* [GOAL]
Write the next part of the forum thread about Rocky below, picking up after its last line.

Tell Rocky that she looks like a rainbow after the rain, or sunshine on the coldest day of winter! She is sparkle & sweet w/a gentle laugh from somewhere deep inside. Her hair color changes w/the seasons but a truer blond you would not find. She is athletic & "outdorsie robust."
So, Rocky, will you know her?


----------



## Rocky's Mom (Apr 10, 2010)

You bet I do! She's your heart in California! :wub:



edelweiss said:


> Tell Rocky that she looks like a rainbow after the rain, or sunshine on the coldest day of winter! She is sparkle & sweet w/a gentle laugh from somewhere deep inside. Her hair color changes w/the seasons but a truer blond you would not find. She is athletic & "outdorsie robust."
> So, Rocky, will you know her?


----------



## Amandasc88 (Sep 8, 2011)

Rocky your such a handsome boy!!


----------



## Summergirl73 (Sep 18, 2011)

Uh oh, I think Bella has a crush on Rocky. What a little love bug!


----------



## Rocky's Mom (Apr 10, 2010)

* [RECORDS SHOWN]

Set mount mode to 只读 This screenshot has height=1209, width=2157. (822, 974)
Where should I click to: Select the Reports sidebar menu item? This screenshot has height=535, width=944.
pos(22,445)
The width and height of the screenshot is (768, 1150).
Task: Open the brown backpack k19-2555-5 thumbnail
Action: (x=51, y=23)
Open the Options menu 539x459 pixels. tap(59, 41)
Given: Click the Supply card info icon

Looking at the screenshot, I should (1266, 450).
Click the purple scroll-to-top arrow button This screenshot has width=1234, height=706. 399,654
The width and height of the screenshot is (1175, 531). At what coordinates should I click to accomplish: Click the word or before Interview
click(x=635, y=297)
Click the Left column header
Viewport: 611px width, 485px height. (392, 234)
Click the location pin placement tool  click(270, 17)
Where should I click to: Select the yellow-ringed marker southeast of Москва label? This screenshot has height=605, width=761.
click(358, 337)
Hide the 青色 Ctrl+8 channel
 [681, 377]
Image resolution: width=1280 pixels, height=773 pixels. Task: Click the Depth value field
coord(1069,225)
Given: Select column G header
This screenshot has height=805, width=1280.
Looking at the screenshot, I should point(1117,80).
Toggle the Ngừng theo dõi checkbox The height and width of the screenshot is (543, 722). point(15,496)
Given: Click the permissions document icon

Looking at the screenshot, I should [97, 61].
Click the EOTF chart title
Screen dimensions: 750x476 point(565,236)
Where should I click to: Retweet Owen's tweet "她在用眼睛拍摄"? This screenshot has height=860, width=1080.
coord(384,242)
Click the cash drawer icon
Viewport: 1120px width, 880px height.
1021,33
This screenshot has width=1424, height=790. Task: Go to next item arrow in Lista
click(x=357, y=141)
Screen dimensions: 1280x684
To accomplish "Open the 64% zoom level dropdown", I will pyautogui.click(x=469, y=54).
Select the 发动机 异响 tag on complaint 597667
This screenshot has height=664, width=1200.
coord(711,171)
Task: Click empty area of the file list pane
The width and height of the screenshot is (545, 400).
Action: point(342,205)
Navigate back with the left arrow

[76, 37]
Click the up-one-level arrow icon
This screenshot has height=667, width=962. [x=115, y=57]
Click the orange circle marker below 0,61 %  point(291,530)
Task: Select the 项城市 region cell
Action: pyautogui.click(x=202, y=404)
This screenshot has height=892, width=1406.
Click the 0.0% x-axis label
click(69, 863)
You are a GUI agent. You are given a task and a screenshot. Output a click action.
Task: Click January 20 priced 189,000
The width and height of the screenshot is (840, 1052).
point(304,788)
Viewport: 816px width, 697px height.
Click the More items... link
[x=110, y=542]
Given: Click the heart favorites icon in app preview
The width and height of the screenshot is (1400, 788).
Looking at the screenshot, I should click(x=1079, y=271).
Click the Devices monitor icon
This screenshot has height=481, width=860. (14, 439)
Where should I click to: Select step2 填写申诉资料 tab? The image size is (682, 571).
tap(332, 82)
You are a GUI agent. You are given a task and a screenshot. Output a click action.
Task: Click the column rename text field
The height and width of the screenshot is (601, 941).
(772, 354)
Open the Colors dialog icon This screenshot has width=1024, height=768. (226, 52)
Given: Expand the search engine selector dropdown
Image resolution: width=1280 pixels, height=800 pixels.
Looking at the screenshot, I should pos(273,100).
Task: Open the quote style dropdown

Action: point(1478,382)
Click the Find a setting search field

* [ANSWER FOR THE TASK]
Bella has a crush on me? Rocky? Are you sure? Oh boy, oh boy!:happy dance:



Summergirl73 said:


> Uh oh, I think Bella has a crush on Rocky. What a little love bug!


----------



## Sylie (Apr 4, 2011)

*:wub:I* have a crush on Rocky! Not MiMi...Sylvia. He is so handsome. Happy Thanksgiving to you and your family Dianne, and to all here on SM.:wub:


----------



## Rocky's Mom (Apr 10, 2010)

Awwww, thanks Sylvia!



Sylie said:


> *:wub:I* have a crush on Rocky! Not MiMi...Sylvia. He is so handsome. Happy Thanksgiving to you and your family Dianne, and to all here on SM.:wub:


----------



## Rocky's Mom (Apr 10, 2010)

Tank you.:wub: My mom always sez dat, she is embwassing sumtimes.:blush:



Amandasc88 said:


> Rocky your such a handsome boy!!


----------



## Snowball Pie's Mommi (Oct 16, 2008)

Dianne ... I LOVE Rocky's haircut.:wub::wub::wub: He looks simply adorable ... the cut shows off his beautiful eyes, too. :wub:

I wish you, Rocky, and your family, a wonderful and Happy Thanksgiving.:tender:


----------



## LamborghiniGirl (Apr 16, 2009)

rocky is such a cutie!!! misto has a crush :wub: i love the haircut!! and happy thanksgiving to you too! 

i hope this day of thanks is pleasant, and not too stressful for everyone.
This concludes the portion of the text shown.